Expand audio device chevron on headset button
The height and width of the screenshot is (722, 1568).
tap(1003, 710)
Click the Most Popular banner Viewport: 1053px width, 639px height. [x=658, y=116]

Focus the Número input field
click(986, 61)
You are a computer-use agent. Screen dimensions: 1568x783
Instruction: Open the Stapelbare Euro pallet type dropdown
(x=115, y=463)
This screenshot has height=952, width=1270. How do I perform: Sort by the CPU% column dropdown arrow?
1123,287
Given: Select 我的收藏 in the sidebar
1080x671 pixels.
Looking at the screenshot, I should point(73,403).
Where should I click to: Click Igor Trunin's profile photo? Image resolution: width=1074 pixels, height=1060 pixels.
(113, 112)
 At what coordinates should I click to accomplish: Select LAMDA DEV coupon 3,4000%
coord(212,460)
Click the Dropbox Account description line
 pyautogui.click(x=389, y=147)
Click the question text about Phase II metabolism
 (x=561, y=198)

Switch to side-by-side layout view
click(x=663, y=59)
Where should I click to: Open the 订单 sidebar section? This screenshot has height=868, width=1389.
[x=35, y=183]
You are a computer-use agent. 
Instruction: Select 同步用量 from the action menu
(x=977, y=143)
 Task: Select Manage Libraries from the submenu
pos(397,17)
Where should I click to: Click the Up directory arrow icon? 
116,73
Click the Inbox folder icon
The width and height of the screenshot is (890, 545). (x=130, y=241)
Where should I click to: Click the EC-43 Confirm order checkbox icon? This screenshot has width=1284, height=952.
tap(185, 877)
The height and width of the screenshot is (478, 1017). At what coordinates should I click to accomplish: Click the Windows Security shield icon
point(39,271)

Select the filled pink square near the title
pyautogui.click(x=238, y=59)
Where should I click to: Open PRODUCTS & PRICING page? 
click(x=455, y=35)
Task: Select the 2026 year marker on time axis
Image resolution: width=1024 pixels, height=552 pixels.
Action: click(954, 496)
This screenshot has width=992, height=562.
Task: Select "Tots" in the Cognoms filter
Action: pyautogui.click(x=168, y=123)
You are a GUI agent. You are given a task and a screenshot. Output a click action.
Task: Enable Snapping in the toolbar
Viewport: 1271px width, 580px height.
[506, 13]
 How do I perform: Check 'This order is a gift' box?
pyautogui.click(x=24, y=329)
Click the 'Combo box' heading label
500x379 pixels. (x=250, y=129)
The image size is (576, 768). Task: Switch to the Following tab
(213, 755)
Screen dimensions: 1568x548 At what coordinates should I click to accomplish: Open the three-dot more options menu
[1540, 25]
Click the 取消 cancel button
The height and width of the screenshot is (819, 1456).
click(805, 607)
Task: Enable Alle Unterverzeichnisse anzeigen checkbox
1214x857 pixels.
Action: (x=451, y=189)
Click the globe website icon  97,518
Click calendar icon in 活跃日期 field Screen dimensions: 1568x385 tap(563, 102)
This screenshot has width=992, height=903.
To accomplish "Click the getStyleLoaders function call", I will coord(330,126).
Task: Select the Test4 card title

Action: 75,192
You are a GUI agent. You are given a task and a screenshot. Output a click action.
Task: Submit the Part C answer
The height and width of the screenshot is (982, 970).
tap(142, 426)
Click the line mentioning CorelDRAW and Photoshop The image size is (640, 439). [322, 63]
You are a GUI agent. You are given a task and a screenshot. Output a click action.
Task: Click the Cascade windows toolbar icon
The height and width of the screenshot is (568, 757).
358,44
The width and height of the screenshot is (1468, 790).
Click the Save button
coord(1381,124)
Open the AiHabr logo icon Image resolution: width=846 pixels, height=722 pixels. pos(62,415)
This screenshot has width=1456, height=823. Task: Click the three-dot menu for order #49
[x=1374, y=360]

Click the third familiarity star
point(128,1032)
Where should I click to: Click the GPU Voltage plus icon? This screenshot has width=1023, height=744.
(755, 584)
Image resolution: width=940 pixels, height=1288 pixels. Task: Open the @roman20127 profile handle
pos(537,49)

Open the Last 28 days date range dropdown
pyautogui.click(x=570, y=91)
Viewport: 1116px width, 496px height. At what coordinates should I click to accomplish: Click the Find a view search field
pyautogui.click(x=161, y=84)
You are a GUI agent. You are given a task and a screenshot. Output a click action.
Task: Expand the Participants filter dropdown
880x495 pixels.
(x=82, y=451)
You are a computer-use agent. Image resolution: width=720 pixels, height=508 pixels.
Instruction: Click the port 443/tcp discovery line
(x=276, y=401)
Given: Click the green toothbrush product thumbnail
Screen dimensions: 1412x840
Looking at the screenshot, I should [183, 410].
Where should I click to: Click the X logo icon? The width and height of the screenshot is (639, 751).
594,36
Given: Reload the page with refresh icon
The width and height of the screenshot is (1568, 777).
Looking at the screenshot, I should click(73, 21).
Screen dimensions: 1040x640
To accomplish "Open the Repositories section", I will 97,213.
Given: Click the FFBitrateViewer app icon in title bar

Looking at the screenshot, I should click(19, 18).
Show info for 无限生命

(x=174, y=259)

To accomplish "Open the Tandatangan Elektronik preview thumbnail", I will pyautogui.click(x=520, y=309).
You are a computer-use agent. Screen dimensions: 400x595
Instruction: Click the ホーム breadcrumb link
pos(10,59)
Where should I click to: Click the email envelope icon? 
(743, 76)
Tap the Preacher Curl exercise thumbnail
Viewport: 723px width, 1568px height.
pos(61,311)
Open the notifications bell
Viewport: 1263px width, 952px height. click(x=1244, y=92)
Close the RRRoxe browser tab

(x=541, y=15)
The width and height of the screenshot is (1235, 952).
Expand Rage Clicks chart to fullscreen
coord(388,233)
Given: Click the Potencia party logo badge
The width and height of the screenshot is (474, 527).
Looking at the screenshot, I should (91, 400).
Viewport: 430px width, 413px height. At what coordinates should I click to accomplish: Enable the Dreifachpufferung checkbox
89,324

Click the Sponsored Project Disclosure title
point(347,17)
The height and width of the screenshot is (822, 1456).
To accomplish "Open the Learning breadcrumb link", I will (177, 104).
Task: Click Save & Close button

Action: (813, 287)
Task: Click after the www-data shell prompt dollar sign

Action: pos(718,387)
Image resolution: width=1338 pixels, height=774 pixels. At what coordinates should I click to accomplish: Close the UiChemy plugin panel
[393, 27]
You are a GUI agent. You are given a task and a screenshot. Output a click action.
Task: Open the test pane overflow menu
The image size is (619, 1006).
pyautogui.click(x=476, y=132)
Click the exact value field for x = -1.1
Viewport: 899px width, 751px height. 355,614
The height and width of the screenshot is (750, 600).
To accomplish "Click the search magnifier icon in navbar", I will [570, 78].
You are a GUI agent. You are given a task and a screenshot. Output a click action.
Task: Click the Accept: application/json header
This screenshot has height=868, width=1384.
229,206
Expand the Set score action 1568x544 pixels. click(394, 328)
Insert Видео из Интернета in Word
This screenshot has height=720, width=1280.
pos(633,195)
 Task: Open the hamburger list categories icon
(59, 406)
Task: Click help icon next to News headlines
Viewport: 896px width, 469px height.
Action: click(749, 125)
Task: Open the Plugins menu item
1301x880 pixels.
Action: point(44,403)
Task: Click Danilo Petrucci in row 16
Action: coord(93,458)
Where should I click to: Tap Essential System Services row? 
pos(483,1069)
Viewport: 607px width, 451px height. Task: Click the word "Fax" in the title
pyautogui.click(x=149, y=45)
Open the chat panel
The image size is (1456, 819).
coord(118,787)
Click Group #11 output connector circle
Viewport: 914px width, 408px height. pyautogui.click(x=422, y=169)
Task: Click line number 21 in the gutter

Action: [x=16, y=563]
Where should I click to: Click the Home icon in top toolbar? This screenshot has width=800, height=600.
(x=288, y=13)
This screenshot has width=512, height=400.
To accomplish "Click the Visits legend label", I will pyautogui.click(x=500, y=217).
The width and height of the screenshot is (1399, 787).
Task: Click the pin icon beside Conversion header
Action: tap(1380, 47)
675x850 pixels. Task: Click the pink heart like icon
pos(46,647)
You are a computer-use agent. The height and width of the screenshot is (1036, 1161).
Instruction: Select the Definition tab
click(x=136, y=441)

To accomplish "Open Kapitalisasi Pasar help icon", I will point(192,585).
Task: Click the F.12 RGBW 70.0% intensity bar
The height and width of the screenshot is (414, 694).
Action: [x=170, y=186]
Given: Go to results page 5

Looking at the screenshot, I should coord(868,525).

******************************

# What is needed:
Give back, unchanged, the run of lines in the listing above that begins at the line containing "Task: Click the Cascade windows toolbar icon" and ends at the line containing "You are a computer-use agent. Screen dimensions: 400x595", both included.

# Response for this exercise:
Task: Click the Cascade windows toolbar icon
The height and width of the screenshot is (568, 757).
358,44
The width and height of the screenshot is (1468, 790).
Click the Save button
coord(1381,124)
Open the AiHabr logo icon Image resolution: width=846 pixels, height=722 pixels. pos(62,415)
This screenshot has width=1456, height=823. Task: Click the three-dot menu for order #49
[x=1374, y=360]

Click the third familiarity star
point(128,1032)
Where should I click to: Click the GPU Voltage plus icon? This screenshot has width=1023, height=744.
(755, 584)
Image resolution: width=940 pixels, height=1288 pixels. Task: Open the @roman20127 profile handle
pos(537,49)

Open the Last 28 days date range dropdown
pyautogui.click(x=570, y=91)
Viewport: 1116px width, 496px height. At what coordinates should I click to accomplish: Click the Find a view search field
pyautogui.click(x=161, y=84)
You are a GUI agent. You are given a task and a screenshot. Output a click action.
Task: Expand the Participants filter dropdown
880x495 pixels.
(x=82, y=451)
You are a computer-use agent. Image resolution: width=720 pixels, height=508 pixels.
Instruction: Click the port 443/tcp discovery line
(x=276, y=401)
Given: Click the green toothbrush product thumbnail
Screen dimensions: 1412x840
Looking at the screenshot, I should [183, 410].
Where should I click to: Click the X logo icon? The width and height of the screenshot is (639, 751).
594,36
Given: Reload the page with refresh icon
The width and height of the screenshot is (1568, 777).
Looking at the screenshot, I should click(73, 21).
Screen dimensions: 1040x640
To accomplish "Open the Repositories section", I will 97,213.
Given: Click the FFBitrateViewer app icon in title bar

Looking at the screenshot, I should click(19, 18).
Show info for 无限生命

(x=174, y=259)

To accomplish "Open the Tandatangan Elektronik preview thumbnail", I will pyautogui.click(x=520, y=309).
You are a computer-use agent. Screen dimensions: 400x595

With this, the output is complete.